• [PROBLEM] What lines below include the word "chevron"? Copy each one.

(Dataset items)
Segment Open

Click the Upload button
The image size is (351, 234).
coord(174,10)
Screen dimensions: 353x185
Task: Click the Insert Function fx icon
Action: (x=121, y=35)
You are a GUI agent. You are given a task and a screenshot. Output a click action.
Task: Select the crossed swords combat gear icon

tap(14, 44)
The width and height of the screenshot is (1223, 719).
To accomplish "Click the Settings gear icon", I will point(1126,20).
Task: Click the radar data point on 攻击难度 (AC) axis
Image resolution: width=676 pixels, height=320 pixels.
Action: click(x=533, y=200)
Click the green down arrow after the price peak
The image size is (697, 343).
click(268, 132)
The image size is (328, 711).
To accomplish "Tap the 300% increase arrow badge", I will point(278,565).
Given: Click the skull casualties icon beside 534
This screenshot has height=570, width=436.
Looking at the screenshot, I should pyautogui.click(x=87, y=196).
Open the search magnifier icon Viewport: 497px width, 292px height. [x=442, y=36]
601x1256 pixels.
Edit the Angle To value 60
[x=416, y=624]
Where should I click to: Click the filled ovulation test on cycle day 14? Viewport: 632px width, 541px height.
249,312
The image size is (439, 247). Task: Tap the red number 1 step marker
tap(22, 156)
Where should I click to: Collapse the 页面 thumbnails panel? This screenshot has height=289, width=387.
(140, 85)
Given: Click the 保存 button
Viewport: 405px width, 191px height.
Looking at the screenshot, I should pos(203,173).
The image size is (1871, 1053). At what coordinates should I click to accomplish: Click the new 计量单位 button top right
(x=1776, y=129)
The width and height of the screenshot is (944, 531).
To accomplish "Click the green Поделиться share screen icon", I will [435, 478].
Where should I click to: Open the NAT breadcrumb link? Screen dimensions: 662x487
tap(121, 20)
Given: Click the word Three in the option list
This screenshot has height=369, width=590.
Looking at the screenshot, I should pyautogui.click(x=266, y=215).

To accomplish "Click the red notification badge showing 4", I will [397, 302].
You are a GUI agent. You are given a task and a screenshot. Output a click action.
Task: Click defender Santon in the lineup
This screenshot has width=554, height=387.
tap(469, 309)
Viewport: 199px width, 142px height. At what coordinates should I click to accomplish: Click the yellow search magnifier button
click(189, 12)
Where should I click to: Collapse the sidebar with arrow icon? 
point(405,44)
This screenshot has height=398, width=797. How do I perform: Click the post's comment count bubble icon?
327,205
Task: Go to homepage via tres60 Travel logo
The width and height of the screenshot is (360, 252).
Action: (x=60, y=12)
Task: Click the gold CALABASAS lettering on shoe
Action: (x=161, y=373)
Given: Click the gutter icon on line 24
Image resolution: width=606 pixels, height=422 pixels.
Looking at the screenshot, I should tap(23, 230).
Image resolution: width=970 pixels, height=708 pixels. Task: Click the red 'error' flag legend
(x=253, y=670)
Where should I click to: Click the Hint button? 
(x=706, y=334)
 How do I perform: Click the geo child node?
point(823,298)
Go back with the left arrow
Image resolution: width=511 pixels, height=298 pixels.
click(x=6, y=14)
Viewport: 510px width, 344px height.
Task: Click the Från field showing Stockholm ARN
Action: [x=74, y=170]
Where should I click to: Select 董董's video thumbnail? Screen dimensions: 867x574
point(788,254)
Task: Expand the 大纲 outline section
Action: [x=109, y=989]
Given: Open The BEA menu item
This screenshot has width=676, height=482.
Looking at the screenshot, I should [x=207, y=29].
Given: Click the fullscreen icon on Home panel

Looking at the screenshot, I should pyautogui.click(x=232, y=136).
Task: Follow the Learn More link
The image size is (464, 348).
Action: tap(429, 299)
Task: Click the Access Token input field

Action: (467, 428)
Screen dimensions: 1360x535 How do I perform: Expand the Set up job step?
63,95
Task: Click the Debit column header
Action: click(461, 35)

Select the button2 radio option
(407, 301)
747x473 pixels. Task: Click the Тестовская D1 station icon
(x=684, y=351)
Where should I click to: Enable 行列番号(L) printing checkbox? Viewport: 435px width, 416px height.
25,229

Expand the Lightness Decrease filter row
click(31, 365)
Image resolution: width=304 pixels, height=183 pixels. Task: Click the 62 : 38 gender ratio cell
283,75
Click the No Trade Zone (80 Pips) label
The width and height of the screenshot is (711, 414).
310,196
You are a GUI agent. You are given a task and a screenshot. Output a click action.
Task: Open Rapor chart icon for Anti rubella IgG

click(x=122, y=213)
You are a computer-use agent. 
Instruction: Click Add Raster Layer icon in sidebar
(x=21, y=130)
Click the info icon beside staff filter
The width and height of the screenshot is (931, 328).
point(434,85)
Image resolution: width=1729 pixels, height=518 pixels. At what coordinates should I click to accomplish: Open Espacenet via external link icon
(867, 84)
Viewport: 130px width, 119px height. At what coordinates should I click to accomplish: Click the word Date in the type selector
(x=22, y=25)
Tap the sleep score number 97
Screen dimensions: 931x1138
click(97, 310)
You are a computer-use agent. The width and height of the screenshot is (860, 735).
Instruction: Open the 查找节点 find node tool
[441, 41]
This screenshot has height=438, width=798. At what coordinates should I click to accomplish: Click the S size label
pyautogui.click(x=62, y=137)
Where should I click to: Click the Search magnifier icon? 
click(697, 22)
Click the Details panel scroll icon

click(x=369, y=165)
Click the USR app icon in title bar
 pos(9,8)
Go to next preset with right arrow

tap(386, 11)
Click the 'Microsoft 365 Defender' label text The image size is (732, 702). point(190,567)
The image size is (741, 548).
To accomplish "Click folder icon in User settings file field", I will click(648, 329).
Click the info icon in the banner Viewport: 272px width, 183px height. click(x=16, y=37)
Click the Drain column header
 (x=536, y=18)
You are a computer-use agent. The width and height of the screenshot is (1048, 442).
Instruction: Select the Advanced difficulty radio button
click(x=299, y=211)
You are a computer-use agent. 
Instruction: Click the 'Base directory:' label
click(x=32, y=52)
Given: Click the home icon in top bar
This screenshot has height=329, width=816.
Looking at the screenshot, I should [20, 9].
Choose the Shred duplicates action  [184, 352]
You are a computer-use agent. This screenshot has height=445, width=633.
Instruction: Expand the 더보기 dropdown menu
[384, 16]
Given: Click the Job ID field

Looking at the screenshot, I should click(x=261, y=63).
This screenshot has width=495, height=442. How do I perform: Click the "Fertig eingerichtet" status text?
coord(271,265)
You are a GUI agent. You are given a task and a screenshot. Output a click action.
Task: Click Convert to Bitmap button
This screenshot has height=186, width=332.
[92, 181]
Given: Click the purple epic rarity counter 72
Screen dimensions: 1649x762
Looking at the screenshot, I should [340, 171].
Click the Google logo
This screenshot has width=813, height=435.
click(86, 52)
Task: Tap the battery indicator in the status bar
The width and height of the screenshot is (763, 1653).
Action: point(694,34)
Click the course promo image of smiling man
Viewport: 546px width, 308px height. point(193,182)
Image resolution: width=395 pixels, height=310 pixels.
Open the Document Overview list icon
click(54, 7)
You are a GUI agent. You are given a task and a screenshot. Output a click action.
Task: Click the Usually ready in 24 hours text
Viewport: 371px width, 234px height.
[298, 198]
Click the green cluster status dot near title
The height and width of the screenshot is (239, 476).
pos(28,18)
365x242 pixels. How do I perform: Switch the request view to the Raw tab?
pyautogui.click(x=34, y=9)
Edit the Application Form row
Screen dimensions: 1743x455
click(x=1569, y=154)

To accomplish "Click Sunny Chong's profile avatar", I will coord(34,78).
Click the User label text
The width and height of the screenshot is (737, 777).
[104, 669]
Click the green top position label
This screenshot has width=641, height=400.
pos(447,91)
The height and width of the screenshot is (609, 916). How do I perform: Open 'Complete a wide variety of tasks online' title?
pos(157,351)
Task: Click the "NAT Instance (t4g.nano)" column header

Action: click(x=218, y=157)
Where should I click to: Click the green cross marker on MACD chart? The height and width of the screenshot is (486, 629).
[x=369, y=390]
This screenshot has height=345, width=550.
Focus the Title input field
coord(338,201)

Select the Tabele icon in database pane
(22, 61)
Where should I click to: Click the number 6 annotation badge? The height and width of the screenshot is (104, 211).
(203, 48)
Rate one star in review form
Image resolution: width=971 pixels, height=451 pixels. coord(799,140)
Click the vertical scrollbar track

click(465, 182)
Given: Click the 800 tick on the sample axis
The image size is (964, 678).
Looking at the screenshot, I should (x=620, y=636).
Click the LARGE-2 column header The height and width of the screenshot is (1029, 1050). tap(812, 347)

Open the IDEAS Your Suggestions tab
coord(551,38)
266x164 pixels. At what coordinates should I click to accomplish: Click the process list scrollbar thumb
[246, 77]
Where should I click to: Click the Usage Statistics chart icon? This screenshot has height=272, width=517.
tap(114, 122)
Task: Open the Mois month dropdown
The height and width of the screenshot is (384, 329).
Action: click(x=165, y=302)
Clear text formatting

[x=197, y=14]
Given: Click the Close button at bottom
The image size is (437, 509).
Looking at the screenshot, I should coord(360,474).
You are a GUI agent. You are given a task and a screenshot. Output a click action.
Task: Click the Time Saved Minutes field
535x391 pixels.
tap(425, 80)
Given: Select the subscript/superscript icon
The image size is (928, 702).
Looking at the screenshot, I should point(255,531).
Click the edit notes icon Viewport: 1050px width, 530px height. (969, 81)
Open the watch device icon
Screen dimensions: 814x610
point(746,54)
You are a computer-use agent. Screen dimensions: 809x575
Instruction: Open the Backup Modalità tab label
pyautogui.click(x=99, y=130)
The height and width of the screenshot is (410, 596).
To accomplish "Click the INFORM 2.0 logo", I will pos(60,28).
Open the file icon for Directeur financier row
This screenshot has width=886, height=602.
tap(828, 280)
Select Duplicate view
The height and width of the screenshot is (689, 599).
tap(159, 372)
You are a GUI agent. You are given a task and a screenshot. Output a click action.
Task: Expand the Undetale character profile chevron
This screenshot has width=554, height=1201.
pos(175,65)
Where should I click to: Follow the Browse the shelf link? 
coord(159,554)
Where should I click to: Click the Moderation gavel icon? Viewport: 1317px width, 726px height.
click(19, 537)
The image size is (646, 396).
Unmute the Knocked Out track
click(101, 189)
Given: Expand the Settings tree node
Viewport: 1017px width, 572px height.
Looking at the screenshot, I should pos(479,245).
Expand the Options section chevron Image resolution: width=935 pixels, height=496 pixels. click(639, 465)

Segment Closed

• [WRITTEN ANSWER]
Task: Expand the Undetale character profile chevron
Expand the Options section chevron Image resolution: width=935 pixels, height=496 pixels. click(639, 465)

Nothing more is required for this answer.